-------- Given information
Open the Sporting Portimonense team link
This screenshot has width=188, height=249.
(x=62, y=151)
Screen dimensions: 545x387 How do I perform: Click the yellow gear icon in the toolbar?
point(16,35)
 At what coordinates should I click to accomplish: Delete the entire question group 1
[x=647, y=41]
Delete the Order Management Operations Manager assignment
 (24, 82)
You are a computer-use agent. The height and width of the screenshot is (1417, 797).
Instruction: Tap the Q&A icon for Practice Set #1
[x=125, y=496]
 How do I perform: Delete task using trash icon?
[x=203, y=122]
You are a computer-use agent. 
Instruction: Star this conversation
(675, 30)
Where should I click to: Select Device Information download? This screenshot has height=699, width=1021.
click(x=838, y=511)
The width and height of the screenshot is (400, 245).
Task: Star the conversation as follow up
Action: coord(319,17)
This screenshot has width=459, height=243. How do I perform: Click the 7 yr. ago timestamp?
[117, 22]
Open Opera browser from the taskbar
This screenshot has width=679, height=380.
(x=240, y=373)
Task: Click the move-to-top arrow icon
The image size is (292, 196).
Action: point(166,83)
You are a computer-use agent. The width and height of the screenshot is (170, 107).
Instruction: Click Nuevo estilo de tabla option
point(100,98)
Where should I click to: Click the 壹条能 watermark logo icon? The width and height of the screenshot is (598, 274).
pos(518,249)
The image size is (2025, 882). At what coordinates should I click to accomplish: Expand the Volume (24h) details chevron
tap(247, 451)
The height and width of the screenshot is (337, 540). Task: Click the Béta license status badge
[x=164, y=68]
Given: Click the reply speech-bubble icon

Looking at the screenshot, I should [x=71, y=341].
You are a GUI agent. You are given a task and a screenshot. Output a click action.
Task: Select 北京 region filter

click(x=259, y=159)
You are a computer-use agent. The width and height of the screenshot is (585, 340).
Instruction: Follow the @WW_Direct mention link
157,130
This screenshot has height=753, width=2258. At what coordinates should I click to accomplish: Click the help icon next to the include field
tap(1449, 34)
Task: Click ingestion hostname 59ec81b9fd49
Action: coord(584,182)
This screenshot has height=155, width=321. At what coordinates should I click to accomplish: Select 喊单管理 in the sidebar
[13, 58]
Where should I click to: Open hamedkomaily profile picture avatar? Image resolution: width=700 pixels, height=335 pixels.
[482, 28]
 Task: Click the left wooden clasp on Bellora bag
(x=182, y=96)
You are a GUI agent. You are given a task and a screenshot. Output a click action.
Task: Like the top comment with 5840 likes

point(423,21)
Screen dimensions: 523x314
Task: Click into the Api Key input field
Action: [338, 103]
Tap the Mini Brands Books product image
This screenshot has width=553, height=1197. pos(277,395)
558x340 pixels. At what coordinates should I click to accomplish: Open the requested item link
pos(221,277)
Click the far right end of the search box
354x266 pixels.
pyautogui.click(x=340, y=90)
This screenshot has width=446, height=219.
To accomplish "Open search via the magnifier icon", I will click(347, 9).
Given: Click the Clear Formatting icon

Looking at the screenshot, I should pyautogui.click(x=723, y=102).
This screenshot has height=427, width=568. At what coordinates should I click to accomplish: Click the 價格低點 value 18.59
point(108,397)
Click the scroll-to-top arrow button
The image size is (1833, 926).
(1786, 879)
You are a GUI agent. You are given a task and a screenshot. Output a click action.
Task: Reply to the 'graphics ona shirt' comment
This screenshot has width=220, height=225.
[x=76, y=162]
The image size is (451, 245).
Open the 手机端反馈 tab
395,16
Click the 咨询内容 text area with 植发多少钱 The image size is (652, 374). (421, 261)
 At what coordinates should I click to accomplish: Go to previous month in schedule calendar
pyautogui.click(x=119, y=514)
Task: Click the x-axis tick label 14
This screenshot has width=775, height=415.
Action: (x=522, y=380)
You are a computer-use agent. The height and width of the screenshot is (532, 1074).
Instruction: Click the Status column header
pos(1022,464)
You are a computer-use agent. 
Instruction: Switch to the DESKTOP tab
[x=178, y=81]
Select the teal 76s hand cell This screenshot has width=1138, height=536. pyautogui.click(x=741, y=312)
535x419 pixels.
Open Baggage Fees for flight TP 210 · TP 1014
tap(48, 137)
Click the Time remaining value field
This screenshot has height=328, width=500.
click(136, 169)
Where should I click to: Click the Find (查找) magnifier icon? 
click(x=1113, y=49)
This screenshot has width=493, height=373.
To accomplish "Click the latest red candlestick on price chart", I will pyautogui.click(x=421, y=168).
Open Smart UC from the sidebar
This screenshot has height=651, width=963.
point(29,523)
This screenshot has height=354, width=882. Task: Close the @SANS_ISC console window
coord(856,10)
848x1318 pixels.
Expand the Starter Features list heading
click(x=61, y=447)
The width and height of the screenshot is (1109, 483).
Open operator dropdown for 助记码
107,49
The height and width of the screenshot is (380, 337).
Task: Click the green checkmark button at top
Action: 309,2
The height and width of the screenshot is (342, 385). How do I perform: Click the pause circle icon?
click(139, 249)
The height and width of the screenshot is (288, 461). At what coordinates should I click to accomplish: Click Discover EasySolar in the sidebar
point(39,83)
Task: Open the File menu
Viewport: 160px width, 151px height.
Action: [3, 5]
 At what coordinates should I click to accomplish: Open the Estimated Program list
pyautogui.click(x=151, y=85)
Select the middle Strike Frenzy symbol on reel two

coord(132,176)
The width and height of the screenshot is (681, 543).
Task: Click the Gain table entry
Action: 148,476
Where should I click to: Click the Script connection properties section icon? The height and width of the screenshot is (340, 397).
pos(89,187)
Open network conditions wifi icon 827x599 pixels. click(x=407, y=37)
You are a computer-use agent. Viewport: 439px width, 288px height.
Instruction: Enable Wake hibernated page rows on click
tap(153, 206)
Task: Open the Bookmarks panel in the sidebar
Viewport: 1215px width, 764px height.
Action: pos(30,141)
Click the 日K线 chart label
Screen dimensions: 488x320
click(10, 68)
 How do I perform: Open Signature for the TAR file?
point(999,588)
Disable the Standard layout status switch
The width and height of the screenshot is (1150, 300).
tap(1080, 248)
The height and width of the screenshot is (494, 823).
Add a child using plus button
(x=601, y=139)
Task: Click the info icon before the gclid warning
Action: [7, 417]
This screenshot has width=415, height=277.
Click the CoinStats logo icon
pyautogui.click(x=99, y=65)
----------------
* **Task description**: Please reproduce the lines from the line with "Instruction: Click the Status column header" to the line with "848x1318 pixels.", both ends included, exactly as they appear above.

* **Expected output**:
Instruction: Click the Status column header
pos(1022,464)
You are a computer-use agent. 
Instruction: Switch to the DESKTOP tab
[x=178, y=81]
Select the teal 76s hand cell This screenshot has width=1138, height=536. pyautogui.click(x=741, y=312)
535x419 pixels.
Open Baggage Fees for flight TP 210 · TP 1014
tap(48, 137)
Click the Time remaining value field
This screenshot has height=328, width=500.
click(136, 169)
Where should I click to: Click the Find (查找) magnifier icon? 
click(x=1113, y=49)
This screenshot has width=493, height=373.
To accomplish "Click the latest red candlestick on price chart", I will pyautogui.click(x=421, y=168).
Open Smart UC from the sidebar
This screenshot has height=651, width=963.
point(29,523)
This screenshot has height=354, width=882. Task: Close the @SANS_ISC console window
coord(856,10)
848x1318 pixels.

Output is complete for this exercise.